High affinity insulin binding in the human placenta insulin receptor requires alpha beta heterodimeric subunit interactions.

Insulin binding to human placenta membranes treated at pH 7.6 or 8.5 in the presence or absence of 2.0 mM DTT for 5 min, followed by the simultaneous removal of the DTT and pH adjustment to pH 7.6, displayed curvilinear (heterogeneous) insulin binding plots when analyzed by the method of Scatchard. However, Triton X-100 solubilization followed by Bio-Gel A-1.5m gel filtration chromatography of the placenta membranes previously treated with DTT at pH 8.5 generated a nearly straight line (homogeneous) Scatchard plot. 125I-insulin affinity crosslinking studies coupled with Bio-Gel A-1.5m gel filtration chromatography demonstrated that the alkaline pH and DTT treatment of placenta membranes followed by detergent solubilization generated an alpha beta heterodimeric insulin receptor complex from the alpha 2 beta 2 heterotetrameric disulfide-linked state. The ability of alkaline pH and DTT to produce a functional alpha beta heterodimeric insulin receptor complex was found to be time dependent with maximal formation and preservation of tracer insulin binding occurring at 5 min.
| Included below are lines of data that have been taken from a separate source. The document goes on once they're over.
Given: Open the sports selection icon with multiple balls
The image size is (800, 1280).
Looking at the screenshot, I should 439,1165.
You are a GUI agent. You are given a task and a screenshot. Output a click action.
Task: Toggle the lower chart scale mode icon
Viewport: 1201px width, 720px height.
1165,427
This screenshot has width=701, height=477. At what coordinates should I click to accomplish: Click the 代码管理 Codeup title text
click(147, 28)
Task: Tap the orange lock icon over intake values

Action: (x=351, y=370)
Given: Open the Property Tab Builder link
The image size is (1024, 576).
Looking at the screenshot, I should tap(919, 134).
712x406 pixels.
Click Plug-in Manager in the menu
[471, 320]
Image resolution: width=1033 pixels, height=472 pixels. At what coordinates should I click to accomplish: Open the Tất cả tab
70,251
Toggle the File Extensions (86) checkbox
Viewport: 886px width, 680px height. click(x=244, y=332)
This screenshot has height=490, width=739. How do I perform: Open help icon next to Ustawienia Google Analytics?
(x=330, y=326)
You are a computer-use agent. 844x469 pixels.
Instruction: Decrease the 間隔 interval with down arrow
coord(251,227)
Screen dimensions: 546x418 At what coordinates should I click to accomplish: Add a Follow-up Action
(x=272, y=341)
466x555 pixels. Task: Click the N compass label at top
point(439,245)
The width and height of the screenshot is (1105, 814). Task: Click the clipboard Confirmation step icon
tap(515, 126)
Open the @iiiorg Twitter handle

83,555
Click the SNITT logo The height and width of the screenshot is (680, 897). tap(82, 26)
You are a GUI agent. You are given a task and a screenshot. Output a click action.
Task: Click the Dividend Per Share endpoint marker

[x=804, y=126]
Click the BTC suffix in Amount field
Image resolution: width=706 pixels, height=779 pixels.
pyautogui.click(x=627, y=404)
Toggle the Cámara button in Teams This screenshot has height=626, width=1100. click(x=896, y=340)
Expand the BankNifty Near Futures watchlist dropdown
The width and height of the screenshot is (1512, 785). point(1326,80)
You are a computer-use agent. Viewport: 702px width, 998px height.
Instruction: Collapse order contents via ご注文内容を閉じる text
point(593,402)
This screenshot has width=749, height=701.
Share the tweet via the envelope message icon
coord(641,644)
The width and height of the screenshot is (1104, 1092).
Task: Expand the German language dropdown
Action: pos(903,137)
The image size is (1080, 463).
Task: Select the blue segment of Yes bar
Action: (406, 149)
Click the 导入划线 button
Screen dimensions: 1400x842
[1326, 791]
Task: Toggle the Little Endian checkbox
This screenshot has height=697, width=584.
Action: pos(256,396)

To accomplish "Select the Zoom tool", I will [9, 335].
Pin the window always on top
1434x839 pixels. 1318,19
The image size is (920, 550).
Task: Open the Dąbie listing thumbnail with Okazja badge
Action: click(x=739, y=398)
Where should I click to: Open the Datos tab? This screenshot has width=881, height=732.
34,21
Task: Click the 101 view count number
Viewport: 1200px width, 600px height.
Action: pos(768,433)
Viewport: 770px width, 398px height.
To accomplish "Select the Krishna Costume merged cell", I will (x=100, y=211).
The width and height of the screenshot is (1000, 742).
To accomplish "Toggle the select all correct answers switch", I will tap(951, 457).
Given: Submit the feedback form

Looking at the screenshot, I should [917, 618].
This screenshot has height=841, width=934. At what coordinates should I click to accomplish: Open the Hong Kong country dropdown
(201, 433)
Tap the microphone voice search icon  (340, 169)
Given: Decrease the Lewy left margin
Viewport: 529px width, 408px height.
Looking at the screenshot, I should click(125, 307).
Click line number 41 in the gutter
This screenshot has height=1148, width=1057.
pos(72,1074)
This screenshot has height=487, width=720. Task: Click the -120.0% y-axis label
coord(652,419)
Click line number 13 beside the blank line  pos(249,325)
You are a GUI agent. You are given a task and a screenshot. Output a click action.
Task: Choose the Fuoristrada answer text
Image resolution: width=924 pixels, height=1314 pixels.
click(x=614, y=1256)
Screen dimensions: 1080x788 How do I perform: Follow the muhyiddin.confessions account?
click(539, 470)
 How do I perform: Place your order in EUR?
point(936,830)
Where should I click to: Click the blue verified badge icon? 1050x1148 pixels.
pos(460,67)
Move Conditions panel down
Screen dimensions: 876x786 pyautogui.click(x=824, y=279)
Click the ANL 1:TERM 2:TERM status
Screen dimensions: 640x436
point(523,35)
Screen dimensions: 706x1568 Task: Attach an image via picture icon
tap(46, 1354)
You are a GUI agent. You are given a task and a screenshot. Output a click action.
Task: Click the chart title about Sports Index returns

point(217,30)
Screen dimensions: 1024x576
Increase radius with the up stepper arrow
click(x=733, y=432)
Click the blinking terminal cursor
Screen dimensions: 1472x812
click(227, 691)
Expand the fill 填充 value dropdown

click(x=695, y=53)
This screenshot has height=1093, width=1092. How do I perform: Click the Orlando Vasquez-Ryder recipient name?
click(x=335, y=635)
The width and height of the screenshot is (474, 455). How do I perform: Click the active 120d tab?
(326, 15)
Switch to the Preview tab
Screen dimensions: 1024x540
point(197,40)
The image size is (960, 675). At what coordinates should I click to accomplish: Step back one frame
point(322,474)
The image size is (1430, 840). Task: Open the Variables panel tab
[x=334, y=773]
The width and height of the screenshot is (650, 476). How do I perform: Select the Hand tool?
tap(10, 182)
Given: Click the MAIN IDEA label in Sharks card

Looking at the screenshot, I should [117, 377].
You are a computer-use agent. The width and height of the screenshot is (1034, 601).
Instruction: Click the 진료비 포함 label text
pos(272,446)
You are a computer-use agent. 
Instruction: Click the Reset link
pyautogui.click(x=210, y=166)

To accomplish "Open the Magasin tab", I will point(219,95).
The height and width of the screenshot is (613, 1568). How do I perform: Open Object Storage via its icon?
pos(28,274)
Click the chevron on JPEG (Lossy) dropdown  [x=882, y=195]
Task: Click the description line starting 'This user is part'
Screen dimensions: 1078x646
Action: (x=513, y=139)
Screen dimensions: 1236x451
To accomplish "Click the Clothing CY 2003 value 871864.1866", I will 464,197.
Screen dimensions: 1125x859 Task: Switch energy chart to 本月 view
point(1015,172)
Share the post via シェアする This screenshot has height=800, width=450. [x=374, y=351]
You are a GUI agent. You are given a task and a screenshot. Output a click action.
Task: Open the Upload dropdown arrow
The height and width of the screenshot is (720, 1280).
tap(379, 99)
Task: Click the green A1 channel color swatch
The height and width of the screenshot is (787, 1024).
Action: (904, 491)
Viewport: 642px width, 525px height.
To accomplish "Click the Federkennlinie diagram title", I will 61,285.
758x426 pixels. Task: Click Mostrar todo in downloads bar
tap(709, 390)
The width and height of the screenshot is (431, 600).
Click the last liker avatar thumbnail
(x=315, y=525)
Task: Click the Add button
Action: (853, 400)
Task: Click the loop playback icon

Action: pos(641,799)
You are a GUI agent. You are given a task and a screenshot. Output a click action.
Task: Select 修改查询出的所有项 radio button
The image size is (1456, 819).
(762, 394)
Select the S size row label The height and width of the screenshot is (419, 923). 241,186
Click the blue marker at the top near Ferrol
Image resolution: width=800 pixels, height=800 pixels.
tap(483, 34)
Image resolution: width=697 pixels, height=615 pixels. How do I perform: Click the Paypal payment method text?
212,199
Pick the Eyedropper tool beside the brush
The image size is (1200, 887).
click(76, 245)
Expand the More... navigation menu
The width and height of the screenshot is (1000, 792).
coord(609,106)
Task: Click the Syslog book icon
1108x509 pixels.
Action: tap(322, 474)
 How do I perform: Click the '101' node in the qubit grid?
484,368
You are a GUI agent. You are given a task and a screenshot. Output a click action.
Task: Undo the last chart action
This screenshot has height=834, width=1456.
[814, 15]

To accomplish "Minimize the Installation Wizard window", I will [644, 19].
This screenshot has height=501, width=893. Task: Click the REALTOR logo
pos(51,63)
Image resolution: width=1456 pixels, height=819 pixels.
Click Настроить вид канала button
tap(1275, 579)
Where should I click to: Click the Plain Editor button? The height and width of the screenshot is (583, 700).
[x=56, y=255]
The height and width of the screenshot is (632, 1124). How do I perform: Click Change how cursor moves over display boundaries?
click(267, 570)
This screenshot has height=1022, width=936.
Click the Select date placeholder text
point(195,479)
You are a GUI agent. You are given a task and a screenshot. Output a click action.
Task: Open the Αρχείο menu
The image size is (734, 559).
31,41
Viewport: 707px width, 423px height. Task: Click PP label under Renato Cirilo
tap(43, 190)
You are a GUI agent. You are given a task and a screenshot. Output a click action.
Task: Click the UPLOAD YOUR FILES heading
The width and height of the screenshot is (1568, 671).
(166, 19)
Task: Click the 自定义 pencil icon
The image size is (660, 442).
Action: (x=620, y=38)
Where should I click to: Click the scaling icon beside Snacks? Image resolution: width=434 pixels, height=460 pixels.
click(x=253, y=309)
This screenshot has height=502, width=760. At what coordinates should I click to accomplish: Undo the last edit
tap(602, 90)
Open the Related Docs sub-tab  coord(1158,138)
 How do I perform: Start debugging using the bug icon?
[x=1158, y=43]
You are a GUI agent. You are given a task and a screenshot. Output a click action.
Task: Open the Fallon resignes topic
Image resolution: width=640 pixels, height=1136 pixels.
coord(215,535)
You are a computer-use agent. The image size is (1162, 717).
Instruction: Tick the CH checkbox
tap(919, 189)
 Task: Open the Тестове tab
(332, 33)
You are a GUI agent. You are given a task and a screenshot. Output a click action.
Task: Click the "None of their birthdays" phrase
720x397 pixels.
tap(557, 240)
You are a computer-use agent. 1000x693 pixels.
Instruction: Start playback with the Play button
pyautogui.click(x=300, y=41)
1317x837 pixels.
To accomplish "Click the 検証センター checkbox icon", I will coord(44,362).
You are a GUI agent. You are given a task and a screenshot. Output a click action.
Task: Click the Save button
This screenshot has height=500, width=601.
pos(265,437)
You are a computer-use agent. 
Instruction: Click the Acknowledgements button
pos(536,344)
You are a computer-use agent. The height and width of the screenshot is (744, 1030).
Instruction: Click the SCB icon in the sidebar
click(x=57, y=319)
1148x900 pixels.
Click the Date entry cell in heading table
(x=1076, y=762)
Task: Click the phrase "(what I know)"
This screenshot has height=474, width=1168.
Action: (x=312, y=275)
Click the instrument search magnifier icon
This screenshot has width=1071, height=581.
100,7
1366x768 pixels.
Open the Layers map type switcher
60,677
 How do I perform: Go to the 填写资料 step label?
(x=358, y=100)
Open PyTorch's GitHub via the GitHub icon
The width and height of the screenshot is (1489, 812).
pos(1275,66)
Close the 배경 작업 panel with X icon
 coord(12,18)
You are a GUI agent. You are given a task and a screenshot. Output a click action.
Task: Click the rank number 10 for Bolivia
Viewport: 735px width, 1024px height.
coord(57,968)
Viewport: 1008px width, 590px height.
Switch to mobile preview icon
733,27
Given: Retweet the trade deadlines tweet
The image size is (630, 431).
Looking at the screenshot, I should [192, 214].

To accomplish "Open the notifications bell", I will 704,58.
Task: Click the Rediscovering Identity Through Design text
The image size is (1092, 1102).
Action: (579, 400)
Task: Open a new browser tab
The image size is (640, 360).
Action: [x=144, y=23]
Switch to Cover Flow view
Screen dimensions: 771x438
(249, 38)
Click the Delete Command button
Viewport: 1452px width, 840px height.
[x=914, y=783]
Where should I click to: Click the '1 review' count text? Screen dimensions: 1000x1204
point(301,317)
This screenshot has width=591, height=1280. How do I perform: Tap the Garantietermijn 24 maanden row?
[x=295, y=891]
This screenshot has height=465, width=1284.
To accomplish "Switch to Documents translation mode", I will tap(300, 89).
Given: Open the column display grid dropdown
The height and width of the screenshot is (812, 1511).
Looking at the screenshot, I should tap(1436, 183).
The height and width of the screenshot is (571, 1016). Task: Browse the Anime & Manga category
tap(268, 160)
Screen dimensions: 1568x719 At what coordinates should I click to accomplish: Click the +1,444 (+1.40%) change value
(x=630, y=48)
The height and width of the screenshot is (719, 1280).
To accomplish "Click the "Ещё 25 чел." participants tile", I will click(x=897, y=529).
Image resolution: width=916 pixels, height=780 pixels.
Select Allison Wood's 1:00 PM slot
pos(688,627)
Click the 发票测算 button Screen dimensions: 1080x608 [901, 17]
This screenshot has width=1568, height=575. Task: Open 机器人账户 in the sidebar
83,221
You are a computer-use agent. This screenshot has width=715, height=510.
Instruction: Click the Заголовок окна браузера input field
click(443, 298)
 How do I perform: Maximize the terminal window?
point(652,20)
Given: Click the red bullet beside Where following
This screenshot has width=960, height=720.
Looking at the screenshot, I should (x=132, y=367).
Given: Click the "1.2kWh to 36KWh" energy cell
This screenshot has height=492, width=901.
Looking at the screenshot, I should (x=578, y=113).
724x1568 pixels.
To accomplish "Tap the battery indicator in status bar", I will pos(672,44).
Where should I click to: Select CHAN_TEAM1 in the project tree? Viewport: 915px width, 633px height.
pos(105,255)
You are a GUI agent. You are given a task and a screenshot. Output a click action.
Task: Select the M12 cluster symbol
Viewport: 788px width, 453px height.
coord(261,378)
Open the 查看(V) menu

These data demonstrate that (i) a combination of alkaline pH and DTT treatment of placenta membranes can result in the formation of a functional alpha beta heterodimeric insulin receptor complex. (ii) the alpha beta heterodimeric complex displays homogeneous insulin binding. (iii) the insulin receptor membrane environment maintains the alpha 2 beta 2 association state, which displays heterogeneous insulin binding, despite reduction of the critical domains that are responsible for the covalent interaction between the alpha beta heterodimers.